Show every line below where "computer" can be found.
#### Dataset ####
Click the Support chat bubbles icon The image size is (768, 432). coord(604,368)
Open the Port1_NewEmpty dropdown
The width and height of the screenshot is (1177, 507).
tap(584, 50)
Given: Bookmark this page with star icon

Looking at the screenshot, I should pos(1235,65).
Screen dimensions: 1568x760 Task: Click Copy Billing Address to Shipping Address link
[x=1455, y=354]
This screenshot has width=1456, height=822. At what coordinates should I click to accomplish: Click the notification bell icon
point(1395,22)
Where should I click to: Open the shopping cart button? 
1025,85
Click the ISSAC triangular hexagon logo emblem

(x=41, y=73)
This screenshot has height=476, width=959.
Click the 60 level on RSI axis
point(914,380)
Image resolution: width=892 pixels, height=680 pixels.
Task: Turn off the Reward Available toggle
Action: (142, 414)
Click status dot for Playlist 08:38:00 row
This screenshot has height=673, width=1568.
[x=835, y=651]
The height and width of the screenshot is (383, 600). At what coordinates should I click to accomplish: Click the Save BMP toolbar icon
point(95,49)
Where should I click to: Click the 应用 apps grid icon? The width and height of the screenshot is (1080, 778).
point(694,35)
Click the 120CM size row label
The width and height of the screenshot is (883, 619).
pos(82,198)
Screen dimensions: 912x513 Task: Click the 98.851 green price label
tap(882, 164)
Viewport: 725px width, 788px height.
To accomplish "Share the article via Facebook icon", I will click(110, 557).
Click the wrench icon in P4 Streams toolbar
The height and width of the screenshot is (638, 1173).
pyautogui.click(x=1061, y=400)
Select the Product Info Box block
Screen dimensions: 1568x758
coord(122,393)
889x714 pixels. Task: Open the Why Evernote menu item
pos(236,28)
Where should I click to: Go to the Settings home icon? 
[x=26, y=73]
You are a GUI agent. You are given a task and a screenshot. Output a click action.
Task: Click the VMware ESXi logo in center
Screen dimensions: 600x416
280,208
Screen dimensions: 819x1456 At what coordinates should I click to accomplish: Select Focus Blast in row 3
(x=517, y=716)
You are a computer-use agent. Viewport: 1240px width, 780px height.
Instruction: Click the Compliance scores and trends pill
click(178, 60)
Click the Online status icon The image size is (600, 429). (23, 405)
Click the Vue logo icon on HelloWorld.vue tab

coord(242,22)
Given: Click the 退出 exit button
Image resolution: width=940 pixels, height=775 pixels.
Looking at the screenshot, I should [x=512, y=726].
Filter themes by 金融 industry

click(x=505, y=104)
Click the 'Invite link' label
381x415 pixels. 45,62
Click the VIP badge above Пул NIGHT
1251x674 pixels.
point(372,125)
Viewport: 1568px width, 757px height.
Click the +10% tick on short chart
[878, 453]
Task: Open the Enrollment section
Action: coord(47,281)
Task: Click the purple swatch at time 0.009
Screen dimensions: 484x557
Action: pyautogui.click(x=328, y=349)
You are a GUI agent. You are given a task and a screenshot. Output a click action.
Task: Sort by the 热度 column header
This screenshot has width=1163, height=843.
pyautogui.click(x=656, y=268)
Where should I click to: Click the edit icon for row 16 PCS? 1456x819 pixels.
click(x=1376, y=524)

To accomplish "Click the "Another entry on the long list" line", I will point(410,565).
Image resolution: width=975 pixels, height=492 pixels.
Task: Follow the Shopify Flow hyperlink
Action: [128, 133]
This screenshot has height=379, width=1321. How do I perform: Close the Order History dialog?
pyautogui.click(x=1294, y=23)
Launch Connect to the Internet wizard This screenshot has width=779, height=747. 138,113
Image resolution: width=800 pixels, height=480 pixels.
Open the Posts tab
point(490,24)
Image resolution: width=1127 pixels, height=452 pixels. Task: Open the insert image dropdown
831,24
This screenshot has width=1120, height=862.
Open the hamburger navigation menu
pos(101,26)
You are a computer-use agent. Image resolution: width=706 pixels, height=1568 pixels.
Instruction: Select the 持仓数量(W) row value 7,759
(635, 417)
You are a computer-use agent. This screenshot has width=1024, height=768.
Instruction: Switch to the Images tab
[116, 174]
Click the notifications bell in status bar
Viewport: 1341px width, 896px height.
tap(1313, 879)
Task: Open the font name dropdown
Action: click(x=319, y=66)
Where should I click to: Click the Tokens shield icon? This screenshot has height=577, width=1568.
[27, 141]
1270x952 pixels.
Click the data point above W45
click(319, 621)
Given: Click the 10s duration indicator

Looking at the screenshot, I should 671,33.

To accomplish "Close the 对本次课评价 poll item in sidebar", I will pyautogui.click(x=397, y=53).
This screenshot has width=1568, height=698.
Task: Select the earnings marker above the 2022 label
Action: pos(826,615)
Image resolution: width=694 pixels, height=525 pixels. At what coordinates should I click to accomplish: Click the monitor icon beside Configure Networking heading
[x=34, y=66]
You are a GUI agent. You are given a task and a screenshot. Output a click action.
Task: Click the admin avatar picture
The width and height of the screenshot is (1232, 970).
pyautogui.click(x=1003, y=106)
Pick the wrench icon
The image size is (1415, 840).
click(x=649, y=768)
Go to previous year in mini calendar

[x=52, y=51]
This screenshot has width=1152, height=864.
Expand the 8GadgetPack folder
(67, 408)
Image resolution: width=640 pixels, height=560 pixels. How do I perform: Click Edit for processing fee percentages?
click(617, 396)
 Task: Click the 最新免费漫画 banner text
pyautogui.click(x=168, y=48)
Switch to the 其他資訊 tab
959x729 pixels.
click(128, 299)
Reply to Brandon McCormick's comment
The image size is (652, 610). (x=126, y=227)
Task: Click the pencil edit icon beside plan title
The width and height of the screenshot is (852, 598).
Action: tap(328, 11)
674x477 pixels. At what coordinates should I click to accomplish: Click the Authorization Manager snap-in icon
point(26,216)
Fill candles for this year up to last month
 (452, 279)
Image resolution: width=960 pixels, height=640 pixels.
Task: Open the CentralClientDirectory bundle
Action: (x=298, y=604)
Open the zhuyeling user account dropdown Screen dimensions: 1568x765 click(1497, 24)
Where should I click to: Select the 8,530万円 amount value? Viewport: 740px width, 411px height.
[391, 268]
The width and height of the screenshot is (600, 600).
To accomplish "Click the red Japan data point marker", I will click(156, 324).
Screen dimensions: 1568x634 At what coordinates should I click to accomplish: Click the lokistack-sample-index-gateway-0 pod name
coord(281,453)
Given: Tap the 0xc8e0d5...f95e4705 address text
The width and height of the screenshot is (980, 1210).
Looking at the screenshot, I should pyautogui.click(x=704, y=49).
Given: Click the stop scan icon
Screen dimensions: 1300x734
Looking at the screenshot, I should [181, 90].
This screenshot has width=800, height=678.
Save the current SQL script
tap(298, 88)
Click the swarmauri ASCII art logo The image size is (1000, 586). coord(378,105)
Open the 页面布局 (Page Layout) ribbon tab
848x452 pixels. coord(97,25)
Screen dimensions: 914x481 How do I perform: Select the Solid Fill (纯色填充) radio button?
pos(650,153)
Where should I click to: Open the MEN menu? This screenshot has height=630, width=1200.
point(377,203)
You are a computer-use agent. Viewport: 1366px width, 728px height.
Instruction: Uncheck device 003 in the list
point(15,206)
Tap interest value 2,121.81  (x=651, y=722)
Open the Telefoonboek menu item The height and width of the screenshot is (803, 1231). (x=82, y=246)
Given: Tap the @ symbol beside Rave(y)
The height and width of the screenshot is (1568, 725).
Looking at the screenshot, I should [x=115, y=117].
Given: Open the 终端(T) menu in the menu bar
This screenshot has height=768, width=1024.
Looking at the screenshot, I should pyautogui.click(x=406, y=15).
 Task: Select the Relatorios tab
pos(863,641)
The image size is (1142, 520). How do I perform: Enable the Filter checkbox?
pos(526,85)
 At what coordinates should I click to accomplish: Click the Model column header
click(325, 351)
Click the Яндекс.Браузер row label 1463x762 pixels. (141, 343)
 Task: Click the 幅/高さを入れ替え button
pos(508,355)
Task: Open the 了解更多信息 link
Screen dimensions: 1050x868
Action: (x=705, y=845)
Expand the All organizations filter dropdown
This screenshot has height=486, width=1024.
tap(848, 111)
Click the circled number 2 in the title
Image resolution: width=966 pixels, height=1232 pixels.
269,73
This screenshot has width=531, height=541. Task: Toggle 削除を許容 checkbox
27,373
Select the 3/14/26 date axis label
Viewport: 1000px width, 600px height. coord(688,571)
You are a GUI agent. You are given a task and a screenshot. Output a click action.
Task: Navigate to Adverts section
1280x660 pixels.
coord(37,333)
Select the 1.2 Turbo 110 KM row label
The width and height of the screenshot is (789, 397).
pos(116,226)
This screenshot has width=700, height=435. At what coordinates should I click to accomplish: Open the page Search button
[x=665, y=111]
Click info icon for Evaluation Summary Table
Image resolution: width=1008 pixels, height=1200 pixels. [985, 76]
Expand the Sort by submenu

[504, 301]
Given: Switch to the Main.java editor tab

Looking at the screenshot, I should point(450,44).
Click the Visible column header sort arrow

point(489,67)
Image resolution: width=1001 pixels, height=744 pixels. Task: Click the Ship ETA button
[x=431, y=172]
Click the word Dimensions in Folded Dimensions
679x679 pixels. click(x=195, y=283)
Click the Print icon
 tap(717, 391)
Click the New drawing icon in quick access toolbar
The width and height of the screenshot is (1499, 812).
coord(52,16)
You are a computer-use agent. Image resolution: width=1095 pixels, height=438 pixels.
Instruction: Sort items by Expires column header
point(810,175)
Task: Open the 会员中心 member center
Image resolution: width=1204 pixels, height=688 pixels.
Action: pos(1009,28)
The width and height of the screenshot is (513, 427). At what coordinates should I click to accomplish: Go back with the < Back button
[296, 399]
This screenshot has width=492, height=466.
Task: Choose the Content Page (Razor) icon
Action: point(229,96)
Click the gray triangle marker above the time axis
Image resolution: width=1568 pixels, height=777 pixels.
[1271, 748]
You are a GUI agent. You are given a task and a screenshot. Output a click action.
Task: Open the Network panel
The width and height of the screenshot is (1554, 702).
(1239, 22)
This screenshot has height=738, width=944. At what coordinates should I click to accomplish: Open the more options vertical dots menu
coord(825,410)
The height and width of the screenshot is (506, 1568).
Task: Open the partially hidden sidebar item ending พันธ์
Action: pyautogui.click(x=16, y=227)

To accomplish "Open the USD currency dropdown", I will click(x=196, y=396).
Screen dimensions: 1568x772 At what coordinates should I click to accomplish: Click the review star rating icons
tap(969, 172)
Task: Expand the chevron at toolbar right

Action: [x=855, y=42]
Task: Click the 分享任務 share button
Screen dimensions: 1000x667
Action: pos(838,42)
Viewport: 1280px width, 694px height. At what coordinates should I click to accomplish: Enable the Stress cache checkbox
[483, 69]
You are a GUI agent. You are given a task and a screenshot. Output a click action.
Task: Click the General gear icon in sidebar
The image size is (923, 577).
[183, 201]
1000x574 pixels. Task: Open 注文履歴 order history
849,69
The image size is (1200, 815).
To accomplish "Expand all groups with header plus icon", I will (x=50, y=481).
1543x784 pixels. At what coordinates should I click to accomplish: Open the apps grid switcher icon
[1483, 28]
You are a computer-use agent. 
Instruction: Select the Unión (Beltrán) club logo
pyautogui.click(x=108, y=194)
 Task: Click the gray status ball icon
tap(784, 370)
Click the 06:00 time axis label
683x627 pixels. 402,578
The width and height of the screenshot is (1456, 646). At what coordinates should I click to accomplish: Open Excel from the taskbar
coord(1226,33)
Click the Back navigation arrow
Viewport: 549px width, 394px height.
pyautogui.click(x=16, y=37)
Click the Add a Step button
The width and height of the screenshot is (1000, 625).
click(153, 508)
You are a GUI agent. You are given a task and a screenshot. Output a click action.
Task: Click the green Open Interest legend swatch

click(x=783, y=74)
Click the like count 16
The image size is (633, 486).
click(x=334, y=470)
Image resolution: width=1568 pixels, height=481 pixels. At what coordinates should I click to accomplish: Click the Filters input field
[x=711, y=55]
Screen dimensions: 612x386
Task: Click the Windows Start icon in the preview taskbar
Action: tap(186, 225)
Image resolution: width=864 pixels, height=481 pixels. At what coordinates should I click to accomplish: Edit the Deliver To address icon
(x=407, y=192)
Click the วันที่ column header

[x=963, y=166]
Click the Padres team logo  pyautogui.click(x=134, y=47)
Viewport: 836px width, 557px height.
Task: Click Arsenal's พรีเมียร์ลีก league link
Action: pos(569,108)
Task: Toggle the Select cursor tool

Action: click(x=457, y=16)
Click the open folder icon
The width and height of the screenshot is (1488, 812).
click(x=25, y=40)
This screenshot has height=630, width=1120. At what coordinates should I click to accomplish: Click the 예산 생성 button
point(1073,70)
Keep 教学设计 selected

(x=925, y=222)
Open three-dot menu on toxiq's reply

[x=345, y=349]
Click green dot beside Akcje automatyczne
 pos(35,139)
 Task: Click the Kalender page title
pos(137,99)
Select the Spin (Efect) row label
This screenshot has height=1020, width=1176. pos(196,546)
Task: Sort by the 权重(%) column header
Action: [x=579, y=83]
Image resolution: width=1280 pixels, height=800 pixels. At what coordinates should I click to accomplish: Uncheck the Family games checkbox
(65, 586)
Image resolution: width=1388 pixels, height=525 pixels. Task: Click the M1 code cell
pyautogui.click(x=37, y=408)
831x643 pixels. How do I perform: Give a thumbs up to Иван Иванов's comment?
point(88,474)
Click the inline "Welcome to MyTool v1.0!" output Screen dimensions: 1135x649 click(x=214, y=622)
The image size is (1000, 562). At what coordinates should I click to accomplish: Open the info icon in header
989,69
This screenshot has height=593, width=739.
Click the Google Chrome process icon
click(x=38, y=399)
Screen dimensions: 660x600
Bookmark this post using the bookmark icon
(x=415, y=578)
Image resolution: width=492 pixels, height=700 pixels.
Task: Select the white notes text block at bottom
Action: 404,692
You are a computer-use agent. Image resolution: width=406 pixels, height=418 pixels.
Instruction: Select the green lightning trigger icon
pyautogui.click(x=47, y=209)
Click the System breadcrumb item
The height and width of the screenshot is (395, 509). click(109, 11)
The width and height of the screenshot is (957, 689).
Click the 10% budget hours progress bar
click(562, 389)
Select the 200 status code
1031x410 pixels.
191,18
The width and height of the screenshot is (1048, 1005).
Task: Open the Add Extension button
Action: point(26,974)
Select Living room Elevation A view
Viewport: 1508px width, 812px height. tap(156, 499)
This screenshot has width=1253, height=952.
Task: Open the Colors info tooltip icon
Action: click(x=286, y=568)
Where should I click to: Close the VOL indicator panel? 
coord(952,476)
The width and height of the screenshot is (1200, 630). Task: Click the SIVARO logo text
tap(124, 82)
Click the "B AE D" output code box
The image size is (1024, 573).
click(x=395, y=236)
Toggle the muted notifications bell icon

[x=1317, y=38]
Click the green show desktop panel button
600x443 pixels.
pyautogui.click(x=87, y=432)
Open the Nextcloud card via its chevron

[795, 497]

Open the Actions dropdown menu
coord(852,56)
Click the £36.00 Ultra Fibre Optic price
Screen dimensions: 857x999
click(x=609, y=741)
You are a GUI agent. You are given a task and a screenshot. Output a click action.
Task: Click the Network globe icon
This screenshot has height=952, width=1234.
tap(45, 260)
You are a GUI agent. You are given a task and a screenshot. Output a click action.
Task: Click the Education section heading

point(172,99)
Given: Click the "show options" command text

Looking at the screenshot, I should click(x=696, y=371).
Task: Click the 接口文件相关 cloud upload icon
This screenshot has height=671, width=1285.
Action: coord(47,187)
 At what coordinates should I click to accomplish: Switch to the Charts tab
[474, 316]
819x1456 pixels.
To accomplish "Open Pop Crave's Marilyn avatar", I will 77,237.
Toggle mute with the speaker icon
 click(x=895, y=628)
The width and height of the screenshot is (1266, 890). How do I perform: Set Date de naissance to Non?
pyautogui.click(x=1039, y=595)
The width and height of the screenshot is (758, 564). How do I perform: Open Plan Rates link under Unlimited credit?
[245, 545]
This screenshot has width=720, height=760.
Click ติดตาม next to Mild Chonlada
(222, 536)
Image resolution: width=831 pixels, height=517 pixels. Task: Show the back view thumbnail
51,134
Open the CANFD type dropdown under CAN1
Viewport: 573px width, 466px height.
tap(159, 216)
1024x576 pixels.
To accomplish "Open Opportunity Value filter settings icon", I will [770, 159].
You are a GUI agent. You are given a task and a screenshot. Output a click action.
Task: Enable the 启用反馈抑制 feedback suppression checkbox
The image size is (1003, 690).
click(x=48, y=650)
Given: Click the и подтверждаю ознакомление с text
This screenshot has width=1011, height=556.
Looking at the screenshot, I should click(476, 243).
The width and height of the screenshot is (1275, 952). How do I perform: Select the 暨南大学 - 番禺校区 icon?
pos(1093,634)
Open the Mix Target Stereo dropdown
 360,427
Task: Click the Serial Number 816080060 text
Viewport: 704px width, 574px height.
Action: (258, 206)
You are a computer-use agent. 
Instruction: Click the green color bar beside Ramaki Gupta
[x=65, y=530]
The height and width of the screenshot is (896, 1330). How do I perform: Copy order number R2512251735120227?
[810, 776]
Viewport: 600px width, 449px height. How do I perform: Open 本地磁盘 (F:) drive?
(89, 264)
####
Task response —
You are a computer-use agent. Viewport: 1240px width, 780px height.
You are a computer-use agent. Image resolution: width=706 pixels, height=1568 pixels.
You are a computer-use agent. This screenshot has width=1024, height=768.
You are a computer-use agent. Viewport: 1366px width, 728px height.
You are a computer-use agent. Image resolution: width=1095 pixels, height=438 pixels.
You are a computer-use agent. 
You are a computer-use agent. Image resolution: width=406 pixels, height=418 pixels.
You are a computer-use agent. 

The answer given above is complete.